* EXERCISE OBJECTIVE *
Each line from the beginning of the entries below through the line that includes "Click the Run arrow button" must be returned exactly as given.

#### ENTRIES PROVIDED

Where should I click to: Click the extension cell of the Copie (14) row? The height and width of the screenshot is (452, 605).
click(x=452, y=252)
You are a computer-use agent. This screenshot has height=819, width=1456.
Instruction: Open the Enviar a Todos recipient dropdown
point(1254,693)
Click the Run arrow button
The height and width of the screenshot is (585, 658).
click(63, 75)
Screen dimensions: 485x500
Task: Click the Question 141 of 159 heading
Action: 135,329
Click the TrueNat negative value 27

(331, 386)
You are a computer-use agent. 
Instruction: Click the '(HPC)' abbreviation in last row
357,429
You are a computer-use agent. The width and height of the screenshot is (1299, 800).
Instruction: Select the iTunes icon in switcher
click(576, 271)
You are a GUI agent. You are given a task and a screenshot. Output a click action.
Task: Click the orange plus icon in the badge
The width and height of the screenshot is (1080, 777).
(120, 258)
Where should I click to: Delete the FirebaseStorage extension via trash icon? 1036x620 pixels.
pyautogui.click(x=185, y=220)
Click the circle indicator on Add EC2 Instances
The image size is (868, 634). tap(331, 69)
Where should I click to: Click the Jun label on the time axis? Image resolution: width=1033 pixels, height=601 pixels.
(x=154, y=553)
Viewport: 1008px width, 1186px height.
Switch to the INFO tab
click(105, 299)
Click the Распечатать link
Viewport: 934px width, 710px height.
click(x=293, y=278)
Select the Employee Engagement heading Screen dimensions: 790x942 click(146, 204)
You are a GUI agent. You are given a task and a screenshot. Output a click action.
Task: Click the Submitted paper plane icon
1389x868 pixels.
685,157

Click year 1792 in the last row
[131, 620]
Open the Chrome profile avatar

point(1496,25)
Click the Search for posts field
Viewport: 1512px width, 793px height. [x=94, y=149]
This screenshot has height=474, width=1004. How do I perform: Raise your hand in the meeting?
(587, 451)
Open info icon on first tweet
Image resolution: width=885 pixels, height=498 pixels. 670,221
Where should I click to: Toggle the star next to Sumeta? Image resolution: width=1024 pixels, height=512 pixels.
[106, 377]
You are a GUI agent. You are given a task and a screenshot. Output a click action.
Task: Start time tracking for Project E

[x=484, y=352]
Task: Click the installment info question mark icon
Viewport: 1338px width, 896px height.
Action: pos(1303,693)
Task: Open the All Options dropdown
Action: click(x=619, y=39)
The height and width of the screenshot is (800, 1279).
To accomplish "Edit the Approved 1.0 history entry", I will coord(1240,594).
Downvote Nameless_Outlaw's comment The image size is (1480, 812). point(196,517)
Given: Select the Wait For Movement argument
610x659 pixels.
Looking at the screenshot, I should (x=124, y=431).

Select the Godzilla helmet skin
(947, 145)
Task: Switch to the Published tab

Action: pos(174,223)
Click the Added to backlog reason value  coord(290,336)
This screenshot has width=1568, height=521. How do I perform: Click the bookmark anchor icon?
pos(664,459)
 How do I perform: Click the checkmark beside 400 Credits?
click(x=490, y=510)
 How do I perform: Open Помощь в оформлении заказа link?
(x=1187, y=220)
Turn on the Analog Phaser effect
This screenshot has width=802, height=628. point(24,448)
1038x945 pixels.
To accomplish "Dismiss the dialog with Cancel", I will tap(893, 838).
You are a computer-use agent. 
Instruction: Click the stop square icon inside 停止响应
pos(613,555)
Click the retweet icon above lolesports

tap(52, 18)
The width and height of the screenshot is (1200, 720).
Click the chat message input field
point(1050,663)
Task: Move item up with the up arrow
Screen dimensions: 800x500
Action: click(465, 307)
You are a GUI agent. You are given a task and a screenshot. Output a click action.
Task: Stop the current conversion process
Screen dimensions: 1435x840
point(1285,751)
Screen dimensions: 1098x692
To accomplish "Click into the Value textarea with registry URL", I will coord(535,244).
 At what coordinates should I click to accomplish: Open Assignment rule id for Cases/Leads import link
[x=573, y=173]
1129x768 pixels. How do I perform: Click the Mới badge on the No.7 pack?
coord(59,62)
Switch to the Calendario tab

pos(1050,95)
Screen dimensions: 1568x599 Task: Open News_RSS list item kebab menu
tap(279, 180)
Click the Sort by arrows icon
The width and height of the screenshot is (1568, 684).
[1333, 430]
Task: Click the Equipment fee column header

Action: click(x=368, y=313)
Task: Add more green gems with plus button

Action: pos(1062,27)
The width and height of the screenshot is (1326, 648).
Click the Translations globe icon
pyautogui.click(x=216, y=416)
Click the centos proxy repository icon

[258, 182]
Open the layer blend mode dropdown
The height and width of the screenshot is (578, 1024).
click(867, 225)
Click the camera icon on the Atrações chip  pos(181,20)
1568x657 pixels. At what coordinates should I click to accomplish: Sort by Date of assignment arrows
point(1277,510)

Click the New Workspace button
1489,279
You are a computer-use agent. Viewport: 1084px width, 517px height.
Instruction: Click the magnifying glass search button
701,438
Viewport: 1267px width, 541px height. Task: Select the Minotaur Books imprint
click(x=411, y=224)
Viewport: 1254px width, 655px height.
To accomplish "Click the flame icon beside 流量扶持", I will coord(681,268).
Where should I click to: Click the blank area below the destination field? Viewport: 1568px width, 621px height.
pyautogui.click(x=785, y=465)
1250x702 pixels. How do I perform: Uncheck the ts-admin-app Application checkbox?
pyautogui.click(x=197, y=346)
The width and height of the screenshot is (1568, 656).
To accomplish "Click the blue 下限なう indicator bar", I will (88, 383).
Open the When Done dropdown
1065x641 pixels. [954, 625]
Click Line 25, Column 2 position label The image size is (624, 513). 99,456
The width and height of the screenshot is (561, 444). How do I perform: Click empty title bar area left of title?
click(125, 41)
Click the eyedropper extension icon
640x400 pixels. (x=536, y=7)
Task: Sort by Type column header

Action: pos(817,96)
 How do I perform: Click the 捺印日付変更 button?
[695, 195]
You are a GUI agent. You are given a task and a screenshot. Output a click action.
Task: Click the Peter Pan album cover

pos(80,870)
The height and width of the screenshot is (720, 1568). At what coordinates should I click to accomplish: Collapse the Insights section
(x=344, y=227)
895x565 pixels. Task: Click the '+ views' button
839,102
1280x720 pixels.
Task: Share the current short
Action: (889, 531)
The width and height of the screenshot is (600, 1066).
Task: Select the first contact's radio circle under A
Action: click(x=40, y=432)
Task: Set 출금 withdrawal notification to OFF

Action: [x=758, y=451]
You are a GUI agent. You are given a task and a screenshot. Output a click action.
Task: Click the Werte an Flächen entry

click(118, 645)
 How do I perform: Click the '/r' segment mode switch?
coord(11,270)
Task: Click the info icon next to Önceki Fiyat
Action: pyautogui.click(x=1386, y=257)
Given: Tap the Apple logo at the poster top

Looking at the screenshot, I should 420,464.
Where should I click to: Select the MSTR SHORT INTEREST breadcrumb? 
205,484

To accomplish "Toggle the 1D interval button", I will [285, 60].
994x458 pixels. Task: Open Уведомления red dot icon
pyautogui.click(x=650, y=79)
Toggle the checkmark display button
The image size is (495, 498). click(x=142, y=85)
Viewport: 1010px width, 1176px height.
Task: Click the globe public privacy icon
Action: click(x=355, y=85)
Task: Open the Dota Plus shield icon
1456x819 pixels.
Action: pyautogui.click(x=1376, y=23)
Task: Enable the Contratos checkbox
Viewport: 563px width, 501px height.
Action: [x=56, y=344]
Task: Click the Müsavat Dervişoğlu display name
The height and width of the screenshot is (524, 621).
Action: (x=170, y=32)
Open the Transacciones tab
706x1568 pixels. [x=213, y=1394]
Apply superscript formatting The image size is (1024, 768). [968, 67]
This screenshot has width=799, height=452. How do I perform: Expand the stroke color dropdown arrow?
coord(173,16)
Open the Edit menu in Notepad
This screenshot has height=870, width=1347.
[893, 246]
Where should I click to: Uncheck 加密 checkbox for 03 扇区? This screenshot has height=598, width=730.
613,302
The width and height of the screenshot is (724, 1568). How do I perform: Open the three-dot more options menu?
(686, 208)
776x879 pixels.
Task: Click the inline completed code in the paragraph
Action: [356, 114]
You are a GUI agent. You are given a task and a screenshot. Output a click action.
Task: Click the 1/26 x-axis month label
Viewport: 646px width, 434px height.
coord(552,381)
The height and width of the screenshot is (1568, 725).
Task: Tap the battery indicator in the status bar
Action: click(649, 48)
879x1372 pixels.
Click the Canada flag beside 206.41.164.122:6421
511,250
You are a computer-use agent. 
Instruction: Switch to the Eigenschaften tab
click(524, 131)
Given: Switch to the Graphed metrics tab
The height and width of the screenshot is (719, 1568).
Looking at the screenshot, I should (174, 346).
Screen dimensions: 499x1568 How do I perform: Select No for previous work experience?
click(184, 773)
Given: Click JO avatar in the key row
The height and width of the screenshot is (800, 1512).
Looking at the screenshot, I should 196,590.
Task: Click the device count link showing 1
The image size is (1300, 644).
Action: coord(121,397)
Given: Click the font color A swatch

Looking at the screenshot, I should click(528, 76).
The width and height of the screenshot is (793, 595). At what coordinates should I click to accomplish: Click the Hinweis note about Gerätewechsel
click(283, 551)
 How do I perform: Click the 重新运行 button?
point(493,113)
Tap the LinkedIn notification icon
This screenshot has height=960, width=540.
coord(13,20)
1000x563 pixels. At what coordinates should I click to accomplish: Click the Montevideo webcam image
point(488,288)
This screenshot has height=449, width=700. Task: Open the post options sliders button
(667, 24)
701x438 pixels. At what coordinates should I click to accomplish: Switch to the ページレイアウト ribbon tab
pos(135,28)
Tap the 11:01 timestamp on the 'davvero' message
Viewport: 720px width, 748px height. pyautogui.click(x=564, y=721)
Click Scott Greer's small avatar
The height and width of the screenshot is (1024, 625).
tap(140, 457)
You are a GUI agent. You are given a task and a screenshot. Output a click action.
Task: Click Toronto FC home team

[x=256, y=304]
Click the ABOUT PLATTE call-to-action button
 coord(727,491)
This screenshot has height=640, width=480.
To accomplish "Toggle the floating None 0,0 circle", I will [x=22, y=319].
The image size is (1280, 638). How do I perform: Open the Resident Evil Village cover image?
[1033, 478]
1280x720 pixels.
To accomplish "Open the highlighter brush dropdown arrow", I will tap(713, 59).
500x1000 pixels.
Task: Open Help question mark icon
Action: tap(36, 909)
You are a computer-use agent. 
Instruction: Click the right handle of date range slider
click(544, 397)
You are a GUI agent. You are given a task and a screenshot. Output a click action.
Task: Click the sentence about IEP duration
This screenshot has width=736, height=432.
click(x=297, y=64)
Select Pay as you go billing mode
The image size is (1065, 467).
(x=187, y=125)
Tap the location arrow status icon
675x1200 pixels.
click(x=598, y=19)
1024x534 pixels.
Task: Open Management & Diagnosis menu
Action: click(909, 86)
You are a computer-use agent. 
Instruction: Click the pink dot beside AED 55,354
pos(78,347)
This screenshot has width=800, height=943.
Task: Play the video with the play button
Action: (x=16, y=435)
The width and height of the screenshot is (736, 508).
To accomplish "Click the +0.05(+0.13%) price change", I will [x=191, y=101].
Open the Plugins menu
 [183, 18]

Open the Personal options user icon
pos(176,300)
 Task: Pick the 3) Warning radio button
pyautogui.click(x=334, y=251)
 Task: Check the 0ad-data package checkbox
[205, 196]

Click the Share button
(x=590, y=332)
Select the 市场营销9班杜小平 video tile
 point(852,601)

########

* RESPONSE TO THIS EXERCISE *
Where should I click to: Click the extension cell of the Copie (14) row? The height and width of the screenshot is (452, 605).
click(x=452, y=252)
You are a computer-use agent. This screenshot has height=819, width=1456.
Instruction: Open the Enviar a Todos recipient dropdown
point(1254,693)
Click the Run arrow button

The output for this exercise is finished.